**Information given:**
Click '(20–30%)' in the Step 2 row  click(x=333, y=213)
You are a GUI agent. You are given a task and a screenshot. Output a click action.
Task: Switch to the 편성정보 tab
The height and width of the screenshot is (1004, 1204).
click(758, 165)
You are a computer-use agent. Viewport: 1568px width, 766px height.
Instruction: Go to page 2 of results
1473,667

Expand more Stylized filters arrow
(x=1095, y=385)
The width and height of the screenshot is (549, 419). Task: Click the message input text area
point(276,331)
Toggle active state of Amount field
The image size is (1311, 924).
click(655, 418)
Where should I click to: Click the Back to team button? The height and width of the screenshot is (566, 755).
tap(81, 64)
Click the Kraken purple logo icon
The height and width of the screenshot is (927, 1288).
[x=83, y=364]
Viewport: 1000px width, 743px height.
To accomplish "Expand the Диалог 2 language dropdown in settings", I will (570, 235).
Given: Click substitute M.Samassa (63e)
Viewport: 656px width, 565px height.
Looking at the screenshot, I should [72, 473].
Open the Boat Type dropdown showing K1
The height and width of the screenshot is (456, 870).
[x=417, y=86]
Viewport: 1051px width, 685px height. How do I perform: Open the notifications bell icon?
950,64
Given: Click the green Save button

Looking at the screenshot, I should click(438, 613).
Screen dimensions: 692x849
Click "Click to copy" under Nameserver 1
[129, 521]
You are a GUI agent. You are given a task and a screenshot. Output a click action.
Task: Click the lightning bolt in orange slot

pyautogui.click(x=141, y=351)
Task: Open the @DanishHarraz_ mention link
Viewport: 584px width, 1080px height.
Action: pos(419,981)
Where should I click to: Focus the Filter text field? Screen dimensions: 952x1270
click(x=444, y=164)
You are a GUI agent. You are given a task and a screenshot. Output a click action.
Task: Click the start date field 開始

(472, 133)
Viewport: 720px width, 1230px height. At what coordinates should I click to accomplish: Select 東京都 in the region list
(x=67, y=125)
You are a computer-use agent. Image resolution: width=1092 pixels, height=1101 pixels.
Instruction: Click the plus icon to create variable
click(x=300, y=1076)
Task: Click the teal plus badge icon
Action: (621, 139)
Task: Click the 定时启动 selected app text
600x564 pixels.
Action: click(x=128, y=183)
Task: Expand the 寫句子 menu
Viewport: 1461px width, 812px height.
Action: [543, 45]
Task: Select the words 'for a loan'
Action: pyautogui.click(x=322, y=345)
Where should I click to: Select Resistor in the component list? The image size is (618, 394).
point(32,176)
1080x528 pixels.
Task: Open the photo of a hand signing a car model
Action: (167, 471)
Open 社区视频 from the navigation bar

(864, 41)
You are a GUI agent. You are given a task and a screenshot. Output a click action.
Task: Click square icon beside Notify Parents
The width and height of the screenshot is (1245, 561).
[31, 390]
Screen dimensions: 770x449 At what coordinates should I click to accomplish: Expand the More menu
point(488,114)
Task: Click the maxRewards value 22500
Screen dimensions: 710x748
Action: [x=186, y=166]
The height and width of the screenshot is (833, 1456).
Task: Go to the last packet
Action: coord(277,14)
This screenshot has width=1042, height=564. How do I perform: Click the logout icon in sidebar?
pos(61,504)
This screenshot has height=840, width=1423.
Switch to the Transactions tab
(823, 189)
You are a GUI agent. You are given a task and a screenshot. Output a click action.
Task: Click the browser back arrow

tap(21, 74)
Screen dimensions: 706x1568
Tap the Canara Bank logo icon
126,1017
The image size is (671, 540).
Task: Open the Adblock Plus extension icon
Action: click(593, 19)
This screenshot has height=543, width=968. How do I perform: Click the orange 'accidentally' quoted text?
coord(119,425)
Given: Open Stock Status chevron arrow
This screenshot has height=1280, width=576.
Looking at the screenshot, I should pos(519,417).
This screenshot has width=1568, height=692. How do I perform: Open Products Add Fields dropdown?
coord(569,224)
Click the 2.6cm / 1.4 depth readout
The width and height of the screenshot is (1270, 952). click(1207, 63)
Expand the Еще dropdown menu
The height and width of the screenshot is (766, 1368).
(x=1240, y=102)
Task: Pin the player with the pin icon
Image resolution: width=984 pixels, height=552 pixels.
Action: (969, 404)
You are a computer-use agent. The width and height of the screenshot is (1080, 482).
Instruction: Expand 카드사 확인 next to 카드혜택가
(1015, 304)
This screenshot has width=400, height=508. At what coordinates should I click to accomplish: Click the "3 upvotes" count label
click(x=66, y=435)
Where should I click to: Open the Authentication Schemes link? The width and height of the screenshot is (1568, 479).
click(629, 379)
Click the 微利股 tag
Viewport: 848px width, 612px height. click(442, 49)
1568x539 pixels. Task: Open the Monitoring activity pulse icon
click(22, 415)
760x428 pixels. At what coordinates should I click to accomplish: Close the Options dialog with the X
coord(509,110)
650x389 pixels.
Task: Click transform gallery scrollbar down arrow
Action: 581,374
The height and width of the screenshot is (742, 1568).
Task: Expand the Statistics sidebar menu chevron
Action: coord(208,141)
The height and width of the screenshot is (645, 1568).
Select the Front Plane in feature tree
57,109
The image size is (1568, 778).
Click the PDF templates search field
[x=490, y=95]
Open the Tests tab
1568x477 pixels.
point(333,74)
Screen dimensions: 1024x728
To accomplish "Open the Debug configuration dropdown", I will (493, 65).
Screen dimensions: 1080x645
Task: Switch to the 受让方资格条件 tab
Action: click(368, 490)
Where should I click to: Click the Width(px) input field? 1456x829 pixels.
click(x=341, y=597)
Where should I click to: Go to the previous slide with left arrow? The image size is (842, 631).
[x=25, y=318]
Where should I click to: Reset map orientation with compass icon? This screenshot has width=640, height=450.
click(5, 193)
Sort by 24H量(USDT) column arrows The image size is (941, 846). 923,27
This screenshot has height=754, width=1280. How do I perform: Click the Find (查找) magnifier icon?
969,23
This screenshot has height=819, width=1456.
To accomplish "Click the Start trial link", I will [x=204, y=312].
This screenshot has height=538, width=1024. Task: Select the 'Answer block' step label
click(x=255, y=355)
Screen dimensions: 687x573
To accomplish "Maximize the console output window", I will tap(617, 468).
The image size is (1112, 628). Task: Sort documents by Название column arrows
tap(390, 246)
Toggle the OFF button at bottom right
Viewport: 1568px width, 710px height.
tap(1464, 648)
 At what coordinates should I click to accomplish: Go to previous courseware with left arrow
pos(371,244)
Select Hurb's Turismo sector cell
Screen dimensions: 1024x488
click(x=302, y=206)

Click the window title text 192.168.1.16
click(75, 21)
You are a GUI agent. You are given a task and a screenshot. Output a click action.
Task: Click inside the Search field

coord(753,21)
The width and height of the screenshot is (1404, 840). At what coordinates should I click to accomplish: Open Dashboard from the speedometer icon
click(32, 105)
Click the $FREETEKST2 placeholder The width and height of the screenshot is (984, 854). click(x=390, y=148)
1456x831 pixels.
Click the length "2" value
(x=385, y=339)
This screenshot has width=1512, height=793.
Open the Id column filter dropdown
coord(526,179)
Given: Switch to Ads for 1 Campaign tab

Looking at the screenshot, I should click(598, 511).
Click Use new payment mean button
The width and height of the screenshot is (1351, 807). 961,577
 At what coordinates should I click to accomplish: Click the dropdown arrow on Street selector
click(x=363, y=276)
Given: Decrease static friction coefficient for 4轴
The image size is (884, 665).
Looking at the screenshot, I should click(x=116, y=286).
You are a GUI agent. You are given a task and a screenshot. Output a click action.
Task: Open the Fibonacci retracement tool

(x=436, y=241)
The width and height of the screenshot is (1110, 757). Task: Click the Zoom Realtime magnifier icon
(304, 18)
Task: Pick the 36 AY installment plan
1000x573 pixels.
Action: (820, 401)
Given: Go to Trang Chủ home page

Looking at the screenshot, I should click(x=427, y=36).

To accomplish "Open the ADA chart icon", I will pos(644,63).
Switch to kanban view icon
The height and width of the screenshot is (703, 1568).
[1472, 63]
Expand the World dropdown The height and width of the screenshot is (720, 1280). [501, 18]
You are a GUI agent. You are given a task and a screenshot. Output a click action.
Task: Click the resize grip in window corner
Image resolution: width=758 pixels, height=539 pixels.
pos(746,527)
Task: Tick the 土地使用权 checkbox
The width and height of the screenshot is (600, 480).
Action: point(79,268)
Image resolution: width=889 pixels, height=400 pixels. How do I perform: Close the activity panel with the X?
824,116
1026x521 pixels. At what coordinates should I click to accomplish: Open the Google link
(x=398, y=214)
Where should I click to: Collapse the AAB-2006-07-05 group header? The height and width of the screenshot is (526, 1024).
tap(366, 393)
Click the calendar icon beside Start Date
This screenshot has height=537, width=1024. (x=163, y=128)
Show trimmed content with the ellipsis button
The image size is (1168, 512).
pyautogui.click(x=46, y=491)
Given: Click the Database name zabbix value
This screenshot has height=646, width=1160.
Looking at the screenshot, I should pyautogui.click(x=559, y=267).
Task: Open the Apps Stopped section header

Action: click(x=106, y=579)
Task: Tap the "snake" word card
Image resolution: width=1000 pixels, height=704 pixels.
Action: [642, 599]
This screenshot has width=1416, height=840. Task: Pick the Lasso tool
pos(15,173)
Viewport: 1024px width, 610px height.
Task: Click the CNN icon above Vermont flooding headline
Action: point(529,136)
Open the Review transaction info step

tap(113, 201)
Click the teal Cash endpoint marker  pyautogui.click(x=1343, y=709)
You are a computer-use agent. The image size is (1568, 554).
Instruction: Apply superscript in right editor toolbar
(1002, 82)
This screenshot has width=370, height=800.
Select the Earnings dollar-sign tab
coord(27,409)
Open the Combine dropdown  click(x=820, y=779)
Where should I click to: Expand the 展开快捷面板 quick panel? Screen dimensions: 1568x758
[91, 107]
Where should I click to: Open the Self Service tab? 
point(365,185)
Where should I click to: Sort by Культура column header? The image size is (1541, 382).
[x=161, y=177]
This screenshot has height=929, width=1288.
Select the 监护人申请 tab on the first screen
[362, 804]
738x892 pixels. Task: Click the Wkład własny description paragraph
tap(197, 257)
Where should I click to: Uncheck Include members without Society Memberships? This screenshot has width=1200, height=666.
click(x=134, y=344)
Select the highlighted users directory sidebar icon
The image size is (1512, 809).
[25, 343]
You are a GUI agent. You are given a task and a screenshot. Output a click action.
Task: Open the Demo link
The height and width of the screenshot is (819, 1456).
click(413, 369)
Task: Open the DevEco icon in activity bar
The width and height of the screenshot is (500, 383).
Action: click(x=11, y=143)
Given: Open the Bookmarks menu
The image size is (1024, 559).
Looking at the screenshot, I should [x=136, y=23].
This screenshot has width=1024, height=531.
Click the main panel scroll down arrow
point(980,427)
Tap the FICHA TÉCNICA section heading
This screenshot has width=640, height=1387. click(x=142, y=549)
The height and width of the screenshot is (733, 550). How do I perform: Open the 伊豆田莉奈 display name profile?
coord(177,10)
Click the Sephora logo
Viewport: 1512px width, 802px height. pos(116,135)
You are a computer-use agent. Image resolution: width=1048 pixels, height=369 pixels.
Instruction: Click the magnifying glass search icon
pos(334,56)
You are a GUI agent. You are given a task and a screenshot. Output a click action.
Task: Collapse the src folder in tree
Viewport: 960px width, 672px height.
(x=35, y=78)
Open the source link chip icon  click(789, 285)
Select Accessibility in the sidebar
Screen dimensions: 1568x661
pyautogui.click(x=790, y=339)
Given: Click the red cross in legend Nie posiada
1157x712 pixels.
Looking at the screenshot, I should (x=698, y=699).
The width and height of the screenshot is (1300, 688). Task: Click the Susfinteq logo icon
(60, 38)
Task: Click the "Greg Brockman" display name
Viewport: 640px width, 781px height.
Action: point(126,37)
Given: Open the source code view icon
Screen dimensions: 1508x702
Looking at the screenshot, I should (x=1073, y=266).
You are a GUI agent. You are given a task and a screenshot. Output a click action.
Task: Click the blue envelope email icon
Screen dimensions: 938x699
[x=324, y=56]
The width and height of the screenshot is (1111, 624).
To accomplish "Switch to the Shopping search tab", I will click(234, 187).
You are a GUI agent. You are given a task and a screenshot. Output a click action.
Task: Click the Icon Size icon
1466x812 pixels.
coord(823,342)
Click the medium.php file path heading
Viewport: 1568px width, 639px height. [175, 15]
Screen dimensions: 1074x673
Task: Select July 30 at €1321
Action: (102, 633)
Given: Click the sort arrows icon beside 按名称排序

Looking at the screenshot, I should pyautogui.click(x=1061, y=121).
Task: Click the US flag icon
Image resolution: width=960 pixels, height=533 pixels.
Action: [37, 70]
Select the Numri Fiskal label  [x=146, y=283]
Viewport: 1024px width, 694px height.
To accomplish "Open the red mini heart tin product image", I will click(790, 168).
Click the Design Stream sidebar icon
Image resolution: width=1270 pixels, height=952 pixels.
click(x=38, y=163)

**Task to complete:**
Scale the data starting with the line that contains "This screenshot has height=929, width=1288." and going on through the line that contains "click(x=134, y=344)". Reproduce every one of those lines, requests included, with each coordinate in the answers multiplied by 0.3 and rounded to a whole number, halves rounded up.

**Answer below:**
This screenshot has height=929, width=1288.
Select the 监护人申请 tab on the first screen
[109, 241]
738x892 pixels. Task: Click the Wkład własny description paragraph
tap(59, 77)
Where should I click to: Uncheck Include members without Society Memberships? This screenshot has width=1200, height=666.
click(x=40, y=103)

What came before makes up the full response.